▶ _Instructions for the task_
Copy the entries below word for word, with no changes.
____
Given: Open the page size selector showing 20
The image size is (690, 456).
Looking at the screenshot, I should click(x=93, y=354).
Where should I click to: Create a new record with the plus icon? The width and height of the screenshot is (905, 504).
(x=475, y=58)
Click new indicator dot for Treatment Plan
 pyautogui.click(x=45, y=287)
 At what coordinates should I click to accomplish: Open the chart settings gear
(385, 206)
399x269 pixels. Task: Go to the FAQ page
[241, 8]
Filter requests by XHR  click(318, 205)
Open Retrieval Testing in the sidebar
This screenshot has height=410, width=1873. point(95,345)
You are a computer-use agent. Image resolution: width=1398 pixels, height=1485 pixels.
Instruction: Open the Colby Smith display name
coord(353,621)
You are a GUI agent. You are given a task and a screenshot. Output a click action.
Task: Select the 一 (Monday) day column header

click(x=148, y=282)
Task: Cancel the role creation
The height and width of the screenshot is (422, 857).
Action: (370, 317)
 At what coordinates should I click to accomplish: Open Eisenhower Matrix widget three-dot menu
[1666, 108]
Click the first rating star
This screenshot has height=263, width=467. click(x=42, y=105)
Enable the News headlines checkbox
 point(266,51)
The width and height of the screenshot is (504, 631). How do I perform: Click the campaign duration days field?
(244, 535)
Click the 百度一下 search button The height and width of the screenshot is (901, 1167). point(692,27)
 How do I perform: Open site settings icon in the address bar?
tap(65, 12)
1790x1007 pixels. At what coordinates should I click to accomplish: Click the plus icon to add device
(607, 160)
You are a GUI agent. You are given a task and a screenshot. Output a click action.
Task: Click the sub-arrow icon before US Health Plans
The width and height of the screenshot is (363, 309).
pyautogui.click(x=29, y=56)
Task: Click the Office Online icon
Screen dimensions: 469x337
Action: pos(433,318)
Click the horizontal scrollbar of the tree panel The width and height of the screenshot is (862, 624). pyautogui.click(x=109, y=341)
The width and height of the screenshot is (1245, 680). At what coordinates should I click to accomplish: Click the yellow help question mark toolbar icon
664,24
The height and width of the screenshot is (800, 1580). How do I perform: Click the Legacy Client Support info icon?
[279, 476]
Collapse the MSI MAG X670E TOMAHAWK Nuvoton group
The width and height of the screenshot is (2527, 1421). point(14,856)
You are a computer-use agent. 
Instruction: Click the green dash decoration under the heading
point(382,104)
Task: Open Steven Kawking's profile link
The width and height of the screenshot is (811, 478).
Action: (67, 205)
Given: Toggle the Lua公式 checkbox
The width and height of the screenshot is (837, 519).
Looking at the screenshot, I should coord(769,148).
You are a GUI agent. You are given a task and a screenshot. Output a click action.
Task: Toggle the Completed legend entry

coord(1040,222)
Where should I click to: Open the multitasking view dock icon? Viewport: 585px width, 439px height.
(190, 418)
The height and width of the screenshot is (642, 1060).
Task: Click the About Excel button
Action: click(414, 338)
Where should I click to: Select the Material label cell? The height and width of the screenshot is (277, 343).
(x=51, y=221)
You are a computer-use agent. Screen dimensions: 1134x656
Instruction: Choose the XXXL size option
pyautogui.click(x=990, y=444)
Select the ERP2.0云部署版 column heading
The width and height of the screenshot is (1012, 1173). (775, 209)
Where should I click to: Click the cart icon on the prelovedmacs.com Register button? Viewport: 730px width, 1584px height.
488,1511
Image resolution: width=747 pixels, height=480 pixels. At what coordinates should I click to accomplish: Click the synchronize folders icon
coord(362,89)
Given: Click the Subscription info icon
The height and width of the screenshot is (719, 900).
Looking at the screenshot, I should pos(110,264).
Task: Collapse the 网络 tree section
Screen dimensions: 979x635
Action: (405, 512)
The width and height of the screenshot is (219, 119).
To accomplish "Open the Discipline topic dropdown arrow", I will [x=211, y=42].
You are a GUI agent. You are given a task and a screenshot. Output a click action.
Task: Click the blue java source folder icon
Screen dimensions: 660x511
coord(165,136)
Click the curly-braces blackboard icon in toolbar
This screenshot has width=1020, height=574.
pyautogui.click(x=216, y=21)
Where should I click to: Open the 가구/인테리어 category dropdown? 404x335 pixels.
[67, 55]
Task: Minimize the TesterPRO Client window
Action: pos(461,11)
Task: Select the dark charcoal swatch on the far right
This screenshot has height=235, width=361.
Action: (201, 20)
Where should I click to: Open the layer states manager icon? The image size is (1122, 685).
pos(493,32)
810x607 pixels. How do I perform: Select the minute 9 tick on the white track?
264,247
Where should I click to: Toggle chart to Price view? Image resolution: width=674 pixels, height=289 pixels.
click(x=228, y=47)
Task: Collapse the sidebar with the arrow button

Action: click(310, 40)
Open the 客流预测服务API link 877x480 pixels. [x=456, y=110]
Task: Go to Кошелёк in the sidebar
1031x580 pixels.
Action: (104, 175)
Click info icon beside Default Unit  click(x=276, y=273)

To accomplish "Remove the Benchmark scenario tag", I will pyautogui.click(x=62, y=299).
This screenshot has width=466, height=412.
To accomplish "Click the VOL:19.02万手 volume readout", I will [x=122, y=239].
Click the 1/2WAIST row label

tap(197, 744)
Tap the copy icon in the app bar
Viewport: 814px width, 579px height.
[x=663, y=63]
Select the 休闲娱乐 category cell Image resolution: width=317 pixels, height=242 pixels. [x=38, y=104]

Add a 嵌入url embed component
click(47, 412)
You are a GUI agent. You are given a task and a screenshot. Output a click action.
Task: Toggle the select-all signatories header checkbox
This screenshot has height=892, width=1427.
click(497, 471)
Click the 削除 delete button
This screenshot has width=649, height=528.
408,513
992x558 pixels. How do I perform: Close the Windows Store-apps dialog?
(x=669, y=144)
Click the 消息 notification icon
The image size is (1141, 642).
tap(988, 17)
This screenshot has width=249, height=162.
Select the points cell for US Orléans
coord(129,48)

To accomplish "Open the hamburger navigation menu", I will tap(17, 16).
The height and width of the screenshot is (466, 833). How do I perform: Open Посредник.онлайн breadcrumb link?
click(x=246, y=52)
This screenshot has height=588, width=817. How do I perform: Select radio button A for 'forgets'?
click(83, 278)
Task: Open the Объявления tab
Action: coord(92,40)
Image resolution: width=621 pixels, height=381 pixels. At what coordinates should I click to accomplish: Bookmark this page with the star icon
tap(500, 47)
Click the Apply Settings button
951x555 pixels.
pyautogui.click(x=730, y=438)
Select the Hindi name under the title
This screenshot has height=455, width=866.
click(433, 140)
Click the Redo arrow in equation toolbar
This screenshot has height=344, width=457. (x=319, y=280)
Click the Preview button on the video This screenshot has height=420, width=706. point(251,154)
____
▶ _Reply_
Given: Open the page size selector showing 20
The image size is (690, 456).
Looking at the screenshot, I should click(x=93, y=354).
Where should I click to: Create a new record with the plus icon? The width and height of the screenshot is (905, 504).
(x=475, y=58)
Click new indicator dot for Treatment Plan
 pyautogui.click(x=45, y=287)
 At what coordinates should I click to accomplish: Open the chart settings gear
(385, 206)
399x269 pixels. Task: Go to the FAQ page
[241, 8]
Filter requests by XHR  click(318, 205)
Open Retrieval Testing in the sidebar
This screenshot has height=410, width=1873. point(95,345)
You are a computer-use agent. Image resolution: width=1398 pixels, height=1485 pixels.
Instruction: Open the Colby Smith display name
coord(353,621)
You are a GUI agent. You are given a task and a screenshot. Output a click action.
Task: Select the 一 (Monday) day column header

click(x=148, y=282)
Task: Cancel the role creation
The height and width of the screenshot is (422, 857).
Action: (370, 317)
 At what coordinates should I click to accomplish: Open Eisenhower Matrix widget three-dot menu
[1666, 108]
Click the first rating star
This screenshot has height=263, width=467. click(x=42, y=105)
Enable the News headlines checkbox
 point(266,51)
The width and height of the screenshot is (504, 631). How do I perform: Click the campaign duration days field?
(244, 535)
Click the 百度一下 search button The height and width of the screenshot is (901, 1167). point(692,27)
 How do I perform: Open site settings icon in the address bar?
tap(65, 12)
1790x1007 pixels. At what coordinates should I click to accomplish: Click the plus icon to add device
(607, 160)
You are a GUI agent. You are given a task and a screenshot. Output a click action.
Task: Click the sub-arrow icon before US Health Plans
The width and height of the screenshot is (363, 309).
pyautogui.click(x=29, y=56)
Task: Click the Office Online icon
Screen dimensions: 469x337
Action: pos(433,318)
Click the horizontal scrollbar of the tree panel The width and height of the screenshot is (862, 624). pyautogui.click(x=109, y=341)
The width and height of the screenshot is (1245, 680). At what coordinates should I click to accomplish: Click the yellow help question mark toolbar icon
664,24
The height and width of the screenshot is (800, 1580). How do I perform: Click the Legacy Client Support info icon?
[279, 476]
Collapse the MSI MAG X670E TOMAHAWK Nuvoton group
The width and height of the screenshot is (2527, 1421). point(14,856)
You are a computer-use agent. 
Instruction: Click the green dash decoration under the heading
point(382,104)
Task: Open Steven Kawking's profile link
The width and height of the screenshot is (811, 478).
Action: (67, 205)
Given: Toggle the Lua公式 checkbox
The width and height of the screenshot is (837, 519).
Looking at the screenshot, I should coord(769,148).
You are a GUI agent. You are given a task and a screenshot. Output a click action.
Task: Toggle the Completed legend entry

coord(1040,222)
Where should I click to: Open the multitasking view dock icon? Viewport: 585px width, 439px height.
(190, 418)
The height and width of the screenshot is (642, 1060).
Task: Click the About Excel button
Action: click(414, 338)
Where should I click to: Select the Material label cell? The height and width of the screenshot is (277, 343).
(x=51, y=221)
You are a computer-use agent. Screen dimensions: 1134x656
Instruction: Choose the XXXL size option
pyautogui.click(x=990, y=444)
Select the ERP2.0云部署版 column heading
The width and height of the screenshot is (1012, 1173). (775, 209)
Where should I click to: Click the cart icon on the prelovedmacs.com Register button? Viewport: 730px width, 1584px height.
488,1511
Image resolution: width=747 pixels, height=480 pixels. At what coordinates should I click to accomplish: Click the synchronize folders icon
coord(362,89)
Given: Click the Subscription info icon
The height and width of the screenshot is (719, 900).
Looking at the screenshot, I should pos(110,264).
Task: Collapse the 网络 tree section
Screen dimensions: 979x635
Action: (405, 512)
The width and height of the screenshot is (219, 119).
To accomplish "Open the Discipline topic dropdown arrow", I will [x=211, y=42].
You are a GUI agent. You are given a task and a screenshot. Output a click action.
Task: Click the blue java source folder icon
Screen dimensions: 660x511
coord(165,136)
Click the curly-braces blackboard icon in toolbar
This screenshot has width=1020, height=574.
pyautogui.click(x=216, y=21)
Where should I click to: Open the 가구/인테리어 category dropdown? 404x335 pixels.
[67, 55]
Task: Minimize the TesterPRO Client window
Action: pos(461,11)
Task: Select the dark charcoal swatch on the far right
This screenshot has height=235, width=361.
Action: (201, 20)
Where should I click to: Open the layer states manager icon? The image size is (1122, 685).
pos(493,32)
810x607 pixels. How do I perform: Select the minute 9 tick on the white track?
264,247
Where should I click to: Toggle chart to Price view? Image resolution: width=674 pixels, height=289 pixels.
click(x=228, y=47)
Task: Collapse the sidebar with the arrow button

Action: click(310, 40)
Open the 客流预测服务API link 877x480 pixels. [x=456, y=110]
Task: Go to Кошелёк in the sidebar
1031x580 pixels.
Action: (104, 175)
Click info icon beside Default Unit  click(x=276, y=273)

To accomplish "Remove the Benchmark scenario tag", I will pyautogui.click(x=62, y=299).
This screenshot has width=466, height=412.
To accomplish "Click the VOL:19.02万手 volume readout", I will [x=122, y=239].
Click the 1/2WAIST row label

tap(197, 744)
Tap the copy icon in the app bar
Viewport: 814px width, 579px height.
[x=663, y=63]
Select the 休闲娱乐 category cell Image resolution: width=317 pixels, height=242 pixels. [x=38, y=104]

Add a 嵌入url embed component
click(47, 412)
You are a GUI agent. You are given a task and a screenshot. Output a click action.
Task: Toggle the select-all signatories header checkbox
This screenshot has height=892, width=1427.
click(497, 471)
Click the 削除 delete button
This screenshot has width=649, height=528.
408,513
992x558 pixels. How do I perform: Close the Windows Store-apps dialog?
(x=669, y=144)
Click the 消息 notification icon
The image size is (1141, 642).
tap(988, 17)
This screenshot has width=249, height=162.
Select the points cell for US Orléans
coord(129,48)

To accomplish "Open the hamburger navigation menu", I will tap(17, 16).
The height and width of the screenshot is (466, 833). How do I perform: Open Посредник.онлайн breadcrumb link?
click(x=246, y=52)
This screenshot has height=588, width=817. How do I perform: Select radio button A for 'forgets'?
click(83, 278)
Task: Open the Объявления tab
Action: coord(92,40)
Image resolution: width=621 pixels, height=381 pixels. At what coordinates should I click to accomplish: Bookmark this page with the star icon
tap(500, 47)
Click the Apply Settings button
951x555 pixels.
pyautogui.click(x=730, y=438)
Select the Hindi name under the title
This screenshot has height=455, width=866.
click(433, 140)
Click the Redo arrow in equation toolbar
This screenshot has height=344, width=457. (x=319, y=280)
Click the Preview button on the video This screenshot has height=420, width=706. point(251,154)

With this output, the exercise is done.